(Records excerpted from a collection)

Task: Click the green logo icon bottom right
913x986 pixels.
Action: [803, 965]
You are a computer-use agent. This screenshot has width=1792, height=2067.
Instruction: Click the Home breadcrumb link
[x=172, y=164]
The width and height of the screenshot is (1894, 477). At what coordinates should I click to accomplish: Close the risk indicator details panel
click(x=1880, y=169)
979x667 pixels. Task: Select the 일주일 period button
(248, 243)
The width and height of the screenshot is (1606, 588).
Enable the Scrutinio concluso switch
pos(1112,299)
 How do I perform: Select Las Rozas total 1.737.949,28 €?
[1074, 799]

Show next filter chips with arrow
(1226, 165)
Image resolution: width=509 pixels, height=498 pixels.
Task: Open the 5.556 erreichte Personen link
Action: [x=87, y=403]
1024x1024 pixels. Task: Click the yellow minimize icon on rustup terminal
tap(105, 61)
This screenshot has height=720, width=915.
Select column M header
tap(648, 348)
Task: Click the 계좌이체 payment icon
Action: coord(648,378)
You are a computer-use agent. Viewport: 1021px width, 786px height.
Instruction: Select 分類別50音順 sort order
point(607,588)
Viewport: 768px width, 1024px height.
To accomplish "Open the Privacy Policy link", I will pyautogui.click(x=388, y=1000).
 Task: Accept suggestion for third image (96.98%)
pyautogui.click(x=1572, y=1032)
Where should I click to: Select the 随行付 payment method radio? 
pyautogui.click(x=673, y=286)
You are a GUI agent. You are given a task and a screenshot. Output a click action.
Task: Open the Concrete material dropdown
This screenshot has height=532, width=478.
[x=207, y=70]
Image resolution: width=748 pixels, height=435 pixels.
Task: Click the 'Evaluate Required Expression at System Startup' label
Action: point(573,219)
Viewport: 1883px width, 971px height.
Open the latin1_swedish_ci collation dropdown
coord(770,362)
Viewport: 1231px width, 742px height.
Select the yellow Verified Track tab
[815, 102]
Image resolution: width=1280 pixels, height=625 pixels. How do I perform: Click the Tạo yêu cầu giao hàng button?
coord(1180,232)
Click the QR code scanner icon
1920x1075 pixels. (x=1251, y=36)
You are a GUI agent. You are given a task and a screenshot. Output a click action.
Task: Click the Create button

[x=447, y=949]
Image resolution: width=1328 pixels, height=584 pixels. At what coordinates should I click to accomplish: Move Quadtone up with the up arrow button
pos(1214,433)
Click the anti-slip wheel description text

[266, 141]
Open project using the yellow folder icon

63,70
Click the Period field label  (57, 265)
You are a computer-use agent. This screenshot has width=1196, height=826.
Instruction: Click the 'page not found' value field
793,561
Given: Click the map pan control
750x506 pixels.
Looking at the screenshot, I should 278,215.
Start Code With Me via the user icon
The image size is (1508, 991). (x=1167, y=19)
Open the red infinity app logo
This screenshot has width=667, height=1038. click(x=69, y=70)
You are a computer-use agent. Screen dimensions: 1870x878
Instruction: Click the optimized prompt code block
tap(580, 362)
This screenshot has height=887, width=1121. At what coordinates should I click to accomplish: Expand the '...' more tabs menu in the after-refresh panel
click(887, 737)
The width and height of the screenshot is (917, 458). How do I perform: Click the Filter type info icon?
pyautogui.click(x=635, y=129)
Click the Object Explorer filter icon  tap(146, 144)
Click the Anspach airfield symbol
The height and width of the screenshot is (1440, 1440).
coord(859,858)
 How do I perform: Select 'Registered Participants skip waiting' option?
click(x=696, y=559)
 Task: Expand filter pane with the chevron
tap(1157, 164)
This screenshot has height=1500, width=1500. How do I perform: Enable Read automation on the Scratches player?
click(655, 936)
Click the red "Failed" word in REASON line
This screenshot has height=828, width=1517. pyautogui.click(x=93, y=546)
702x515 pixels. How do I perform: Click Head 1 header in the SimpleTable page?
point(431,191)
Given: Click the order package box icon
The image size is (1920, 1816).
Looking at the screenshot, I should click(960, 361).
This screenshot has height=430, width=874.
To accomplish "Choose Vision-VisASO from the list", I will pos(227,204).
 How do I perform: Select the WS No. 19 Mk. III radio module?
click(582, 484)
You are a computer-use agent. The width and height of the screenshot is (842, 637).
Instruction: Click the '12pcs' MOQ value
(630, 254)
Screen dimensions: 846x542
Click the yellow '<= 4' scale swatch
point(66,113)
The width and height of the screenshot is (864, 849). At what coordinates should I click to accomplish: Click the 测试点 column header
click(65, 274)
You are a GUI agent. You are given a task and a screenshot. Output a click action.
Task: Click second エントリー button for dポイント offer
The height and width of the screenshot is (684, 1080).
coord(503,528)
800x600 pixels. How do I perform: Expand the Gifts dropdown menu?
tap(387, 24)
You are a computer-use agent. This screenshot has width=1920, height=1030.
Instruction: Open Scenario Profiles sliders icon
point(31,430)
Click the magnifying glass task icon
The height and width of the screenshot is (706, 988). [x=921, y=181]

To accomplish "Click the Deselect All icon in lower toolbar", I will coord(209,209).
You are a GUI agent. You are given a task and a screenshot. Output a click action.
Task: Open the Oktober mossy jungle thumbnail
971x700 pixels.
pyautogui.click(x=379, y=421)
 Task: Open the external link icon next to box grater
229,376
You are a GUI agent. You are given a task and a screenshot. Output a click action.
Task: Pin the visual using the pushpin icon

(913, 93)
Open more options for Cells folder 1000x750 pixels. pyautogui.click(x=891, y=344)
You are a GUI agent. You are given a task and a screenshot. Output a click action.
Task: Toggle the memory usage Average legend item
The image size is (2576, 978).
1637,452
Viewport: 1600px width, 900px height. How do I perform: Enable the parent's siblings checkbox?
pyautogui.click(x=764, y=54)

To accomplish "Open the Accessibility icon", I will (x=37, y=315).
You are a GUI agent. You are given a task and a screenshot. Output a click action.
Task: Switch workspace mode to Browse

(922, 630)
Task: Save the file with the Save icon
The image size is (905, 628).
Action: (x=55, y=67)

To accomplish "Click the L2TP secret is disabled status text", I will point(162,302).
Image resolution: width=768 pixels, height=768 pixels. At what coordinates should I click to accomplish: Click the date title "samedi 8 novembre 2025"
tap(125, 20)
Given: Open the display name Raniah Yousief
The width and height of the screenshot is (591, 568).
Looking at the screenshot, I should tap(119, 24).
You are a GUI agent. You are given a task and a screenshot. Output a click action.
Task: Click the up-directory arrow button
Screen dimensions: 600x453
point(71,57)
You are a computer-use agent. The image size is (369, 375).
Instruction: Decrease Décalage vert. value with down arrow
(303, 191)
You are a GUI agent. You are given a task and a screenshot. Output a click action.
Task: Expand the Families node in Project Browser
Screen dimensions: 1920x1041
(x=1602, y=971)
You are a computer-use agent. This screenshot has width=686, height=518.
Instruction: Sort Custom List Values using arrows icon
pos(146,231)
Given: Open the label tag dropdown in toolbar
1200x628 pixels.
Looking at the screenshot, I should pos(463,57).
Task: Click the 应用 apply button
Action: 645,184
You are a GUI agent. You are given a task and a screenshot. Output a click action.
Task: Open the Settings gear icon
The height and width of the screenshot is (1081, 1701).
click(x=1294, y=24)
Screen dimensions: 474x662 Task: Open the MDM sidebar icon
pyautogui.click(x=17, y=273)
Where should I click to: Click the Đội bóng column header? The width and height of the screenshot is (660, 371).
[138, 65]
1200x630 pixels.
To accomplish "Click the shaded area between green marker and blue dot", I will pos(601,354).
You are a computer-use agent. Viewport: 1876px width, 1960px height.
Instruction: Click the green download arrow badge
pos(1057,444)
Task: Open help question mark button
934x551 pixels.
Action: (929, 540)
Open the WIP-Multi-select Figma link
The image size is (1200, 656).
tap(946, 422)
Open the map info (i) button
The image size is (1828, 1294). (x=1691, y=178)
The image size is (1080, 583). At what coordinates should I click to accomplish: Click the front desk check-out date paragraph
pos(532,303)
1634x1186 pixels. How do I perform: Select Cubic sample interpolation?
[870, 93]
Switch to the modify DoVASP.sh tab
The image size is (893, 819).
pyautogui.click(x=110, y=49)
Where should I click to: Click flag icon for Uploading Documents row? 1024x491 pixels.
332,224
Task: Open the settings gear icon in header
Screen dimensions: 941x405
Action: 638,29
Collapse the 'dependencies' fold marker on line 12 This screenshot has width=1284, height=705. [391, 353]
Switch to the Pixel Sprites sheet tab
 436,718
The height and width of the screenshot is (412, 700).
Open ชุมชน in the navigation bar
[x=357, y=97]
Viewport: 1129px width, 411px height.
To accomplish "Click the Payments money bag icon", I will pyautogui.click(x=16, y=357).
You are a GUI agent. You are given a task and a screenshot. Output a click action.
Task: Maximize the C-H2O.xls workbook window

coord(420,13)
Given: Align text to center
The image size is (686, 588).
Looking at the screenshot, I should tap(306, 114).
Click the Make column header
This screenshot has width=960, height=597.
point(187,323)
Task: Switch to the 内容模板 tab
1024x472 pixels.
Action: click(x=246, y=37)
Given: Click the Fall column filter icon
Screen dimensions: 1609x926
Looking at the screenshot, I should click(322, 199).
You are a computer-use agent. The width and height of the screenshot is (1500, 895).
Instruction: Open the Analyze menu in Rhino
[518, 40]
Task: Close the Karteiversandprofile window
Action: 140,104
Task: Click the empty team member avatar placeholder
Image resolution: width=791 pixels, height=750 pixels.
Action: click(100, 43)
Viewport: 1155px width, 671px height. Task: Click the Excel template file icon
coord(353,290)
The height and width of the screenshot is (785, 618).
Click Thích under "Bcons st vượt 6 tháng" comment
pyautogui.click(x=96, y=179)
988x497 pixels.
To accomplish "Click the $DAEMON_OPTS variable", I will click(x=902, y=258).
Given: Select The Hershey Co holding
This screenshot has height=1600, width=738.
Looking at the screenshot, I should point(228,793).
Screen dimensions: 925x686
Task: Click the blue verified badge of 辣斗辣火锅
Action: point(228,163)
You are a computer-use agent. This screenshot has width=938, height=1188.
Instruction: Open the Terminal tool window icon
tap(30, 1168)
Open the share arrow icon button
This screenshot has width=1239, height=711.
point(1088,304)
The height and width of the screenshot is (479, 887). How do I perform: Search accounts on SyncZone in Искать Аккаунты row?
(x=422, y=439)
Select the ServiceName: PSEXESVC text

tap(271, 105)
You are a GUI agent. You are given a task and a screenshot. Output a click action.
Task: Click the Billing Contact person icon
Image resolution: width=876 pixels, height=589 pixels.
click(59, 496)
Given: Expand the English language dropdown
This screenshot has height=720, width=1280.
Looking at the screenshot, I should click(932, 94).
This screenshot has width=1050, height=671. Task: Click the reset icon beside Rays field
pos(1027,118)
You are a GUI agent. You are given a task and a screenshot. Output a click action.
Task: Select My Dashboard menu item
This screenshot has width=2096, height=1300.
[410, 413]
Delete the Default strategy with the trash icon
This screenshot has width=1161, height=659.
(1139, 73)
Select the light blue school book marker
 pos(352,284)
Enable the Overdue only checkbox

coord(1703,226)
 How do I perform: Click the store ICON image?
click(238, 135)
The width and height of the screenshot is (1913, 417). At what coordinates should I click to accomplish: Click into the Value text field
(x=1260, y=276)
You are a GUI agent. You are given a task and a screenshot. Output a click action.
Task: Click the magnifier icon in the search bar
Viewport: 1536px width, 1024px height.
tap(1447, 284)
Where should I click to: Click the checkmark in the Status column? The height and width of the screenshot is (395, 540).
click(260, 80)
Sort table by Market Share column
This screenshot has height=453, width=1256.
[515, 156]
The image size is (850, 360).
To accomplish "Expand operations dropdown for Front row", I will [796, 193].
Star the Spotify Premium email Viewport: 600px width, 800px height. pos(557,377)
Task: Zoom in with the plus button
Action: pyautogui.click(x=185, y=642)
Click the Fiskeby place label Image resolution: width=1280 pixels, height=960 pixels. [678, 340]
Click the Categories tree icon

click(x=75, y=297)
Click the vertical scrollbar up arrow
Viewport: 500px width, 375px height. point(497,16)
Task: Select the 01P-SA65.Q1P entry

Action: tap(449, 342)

Exercise requirements
Only the lines above starting with the one with "Where should I click to: Select" and going through the one with "Viewport: 1883px width, 971px height." are to be copied, word for word and with both ends kept.

Written solution
Where should I click to: Select the 随行付 payment method radio? 
pyautogui.click(x=673, y=286)
You are a GUI agent. You are given a task and a screenshot. Output a click action.
Task: Open the Concrete material dropdown
This screenshot has height=532, width=478.
[x=207, y=70]
Image resolution: width=748 pixels, height=435 pixels.
Task: Click the 'Evaluate Required Expression at System Startup' label
Action: point(573,219)
Viewport: 1883px width, 971px height.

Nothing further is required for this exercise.